While AspectJ is the de facto standard for AOP in Java, it has its share of limitations (e.g., a rigid join point model, fragile pointcuts, state-point separation issues, and imperative syntax for advice). Researchers have proposed various remedies to these limitations in the form of extensions to AspectJ. These include declarative syntax for aspects of a specific domain, extended join point models, and other novel interactions between base and aspect code. These extensions need to be developed and evaluated to be used in practice.
However, a suitable language workbench for supporting the development and use of such extensions is currently unavailable. On the one hand, DSL workbenches such as Spoofax provide tools for grammar definition and code transformation, but lack support for weaving semantics declaration. On the other hand, AOP compilers, such as AspectJ's ajc and AspectBench's abc, do not allow one to extend the weaving semantics on top of a common version of AspectJ or to define the weaving semantics needed for different extensions to work together simultaneously. Meanwhile, the Awesome aspect composition framework does allow one to define the weaving semantics required for different extensions to work together simultaneously, but it does not provide the needed front-end capabilities of grammar definition, code transformation and IDE support.
In this research we designed a modular workbench which is composed of Awesome and Spoofax that can be characterized as a workbench for developing extensions for AspectJ. Spoofax and Awesome seem like complementary tools that can produce a suitable workbench when used together as separate tools. However, such a simple composition of the two tools would not provide all the capabilities we look for. The compilation of aspects written with extensions will be different so we will not be able to use the same development environment. In addition, it will be difficult to produce cross-reference views for such aspects or to debug them since Awesome does not parse their original source code.
The novelty in the design is the composition approach. Awesome was redesigned to be able to compile and weave code written in various extensions. The parsing and transformation is made internally using Spoofax tools. With the new design, code written in various extensions can be compiled and weaved as AspectJ aspects are, and since Awesome receives the original source code, it is able to produce the information needed by tools that work with AspectJ such as AJDT and debuggers.

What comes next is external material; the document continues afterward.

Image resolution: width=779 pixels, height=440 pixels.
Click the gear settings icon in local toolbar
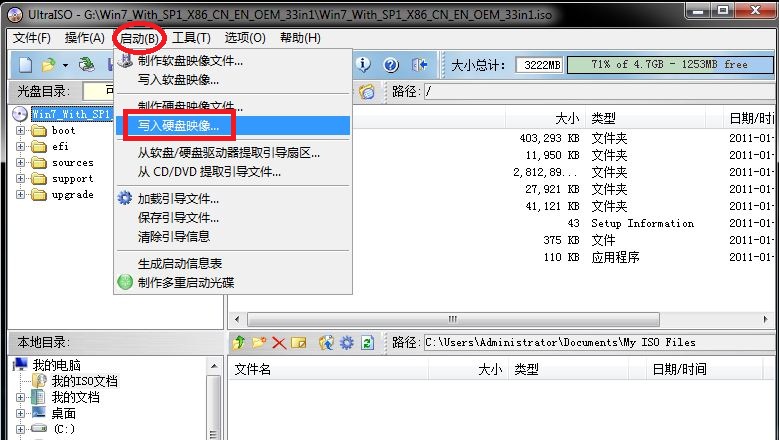(x=347, y=343)
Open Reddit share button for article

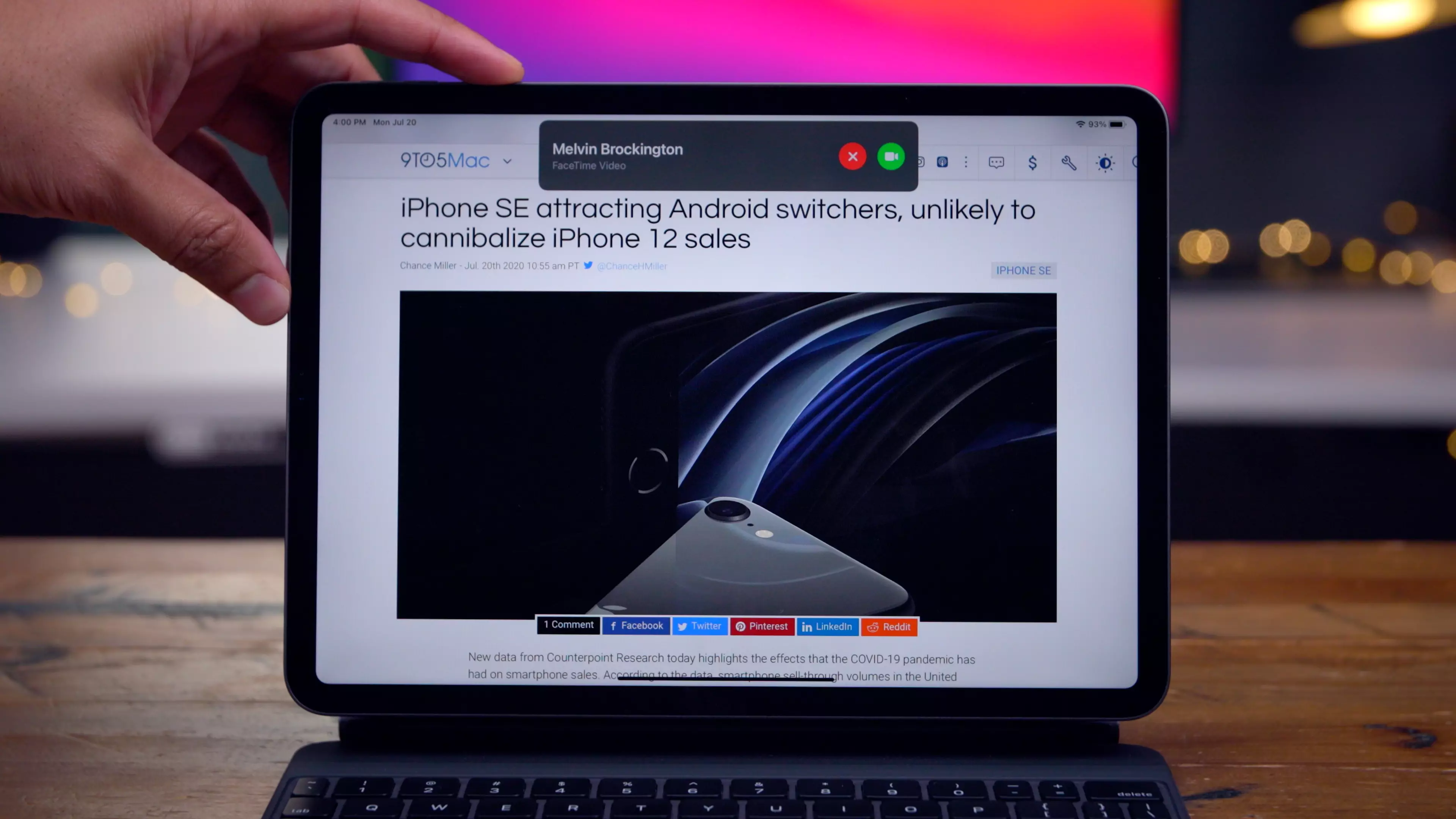click(x=889, y=626)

Furthermore, our workbench leverages the capabilities Awesome provides as an advanced aspects composition framework and the capabilities that Spoofax provides as an advanced DSL workbench.
For validation we implemented in the workbench three advanced extensions to AspectJ that were proposed by others, namely, COOL, explicit join points (EJP), and closure join points (CJP). Not only were we able to implement with reasonable effort these extensions and fully comply with the specifications, but our implementations also exhibit advanced features that were specified in the literature but not implemented in the original prototyped implementations. To demonstrates how tools which work with AspectJ keep working with extensions when using our workbench, a project in Eclipse that supports COOL coordinators was created and a cross-reference view was successfully produced for them using AJDT.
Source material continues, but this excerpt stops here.